Seal of Allen County

Allen County Board of Commissioners news release:

Allen County Outlines 2021 Major Legislative Priorities
COVID-19 response, local funding flexibility among topics

(December 9, 2020) — Allen County government’s major legislative priorities for the 2021 session of the Indiana General Assembly include additional assistance to deal with COVID-19 related issues, allowing more local control over the spending of highway funding revenues, increased investment in economic development, and increased support for broadband connectivity in the county. The priorities were developed by the Board of Commissioners and Government Affairs Director Zackery Sand following discussions with various county elected officials and members of the General Assembly.

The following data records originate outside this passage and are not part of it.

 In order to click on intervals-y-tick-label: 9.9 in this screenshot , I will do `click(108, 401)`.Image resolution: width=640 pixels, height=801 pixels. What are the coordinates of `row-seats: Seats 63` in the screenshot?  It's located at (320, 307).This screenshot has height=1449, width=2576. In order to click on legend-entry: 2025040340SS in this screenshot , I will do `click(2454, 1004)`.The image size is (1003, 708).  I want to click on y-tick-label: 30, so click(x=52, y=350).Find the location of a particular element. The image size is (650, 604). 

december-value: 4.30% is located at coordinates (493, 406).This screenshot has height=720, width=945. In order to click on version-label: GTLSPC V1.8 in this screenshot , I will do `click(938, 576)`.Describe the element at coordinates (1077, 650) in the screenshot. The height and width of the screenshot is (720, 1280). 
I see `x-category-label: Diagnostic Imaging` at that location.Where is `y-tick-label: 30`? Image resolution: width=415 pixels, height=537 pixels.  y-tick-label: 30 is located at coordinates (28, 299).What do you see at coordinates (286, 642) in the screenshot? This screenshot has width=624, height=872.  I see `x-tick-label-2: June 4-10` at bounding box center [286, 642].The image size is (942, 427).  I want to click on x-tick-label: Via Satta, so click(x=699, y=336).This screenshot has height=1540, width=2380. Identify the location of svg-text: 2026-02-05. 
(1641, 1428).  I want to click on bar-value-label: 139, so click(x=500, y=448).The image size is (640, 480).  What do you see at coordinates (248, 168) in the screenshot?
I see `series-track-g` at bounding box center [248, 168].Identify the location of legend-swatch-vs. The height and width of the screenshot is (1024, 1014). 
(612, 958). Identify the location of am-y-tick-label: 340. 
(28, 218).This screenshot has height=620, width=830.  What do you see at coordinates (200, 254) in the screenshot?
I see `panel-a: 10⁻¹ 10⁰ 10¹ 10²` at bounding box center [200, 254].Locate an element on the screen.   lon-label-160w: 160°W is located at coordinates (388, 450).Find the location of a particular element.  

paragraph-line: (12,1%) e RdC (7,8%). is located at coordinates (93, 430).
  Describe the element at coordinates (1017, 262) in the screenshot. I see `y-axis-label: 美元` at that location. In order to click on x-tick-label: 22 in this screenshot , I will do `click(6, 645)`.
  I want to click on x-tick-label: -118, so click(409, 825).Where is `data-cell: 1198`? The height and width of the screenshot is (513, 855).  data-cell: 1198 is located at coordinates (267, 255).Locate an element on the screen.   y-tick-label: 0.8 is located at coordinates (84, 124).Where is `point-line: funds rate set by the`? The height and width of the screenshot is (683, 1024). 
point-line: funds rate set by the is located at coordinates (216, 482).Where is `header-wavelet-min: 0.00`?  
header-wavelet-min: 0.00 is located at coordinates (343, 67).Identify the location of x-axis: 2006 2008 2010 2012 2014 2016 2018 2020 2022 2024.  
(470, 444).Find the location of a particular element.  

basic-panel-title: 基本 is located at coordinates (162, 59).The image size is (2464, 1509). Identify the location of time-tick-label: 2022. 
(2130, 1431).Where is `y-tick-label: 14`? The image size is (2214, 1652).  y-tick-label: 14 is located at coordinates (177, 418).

COVID-19 has presented financial and operational challenges as county governments continue providing critical services to Hoosiers. The Board of Commissioners supports liability protections for COVID related claims, local funding flexibility and additional assistance to cover the costs associated with the pandemic. Allen County opposes any state mandates that supersede local authority, especially if the mandate is unfunded by the state.

The Allen County PSCDA is a vital economic development tool for the county and the region. Allen County’s current PSCDA provides $2.6 million in revenue annually to the War Memorial Coliseum and $400,000 to the Grand Wayne Center. The Board of Commissioners supports an increase in the threshold to collect revenue and the ability to allow a small percentage of the revenue to be used for operating expenses.

The Motor Vehicle Highway fund is a primary source of revenue for the Allen County Highway Department. This revenue source is predominantly collected at the pump by the state and then distributed to cities, towns and counties. Currently, the fund requires that half of the funds be spent on specific uses. The Board of Commissioners supports flexibility in the 50% rule to increase decision-making and fiscal flexibility at the local level. Additionally, the commissioners support policies that will continue long-term and sustainable funding for road and transportation initiatives.

In the COVID-19 era, broadband connectivity and access is more critical now than ever before. Internet access is essential to attracting a global workforce, empowering students in and out of the classroom, expanding access to healthcare, and overall quality of life. The Board of Commissioners supports direct grant awards to county governments, partnerships to increase access and state-wide mapping to better understand the need.

“Despite reduced revenues from the impact of COVID-19, the Indiana General Assembly is in a great position to lead because of Indiana’s fiscal responsibility as it prepares for the 2021 legislative session,” Sand said. “This will allow the state to continue its investments in local governments in supporting criminal justice initiatives, public health, transportation and economic development including broadband in the next budget.”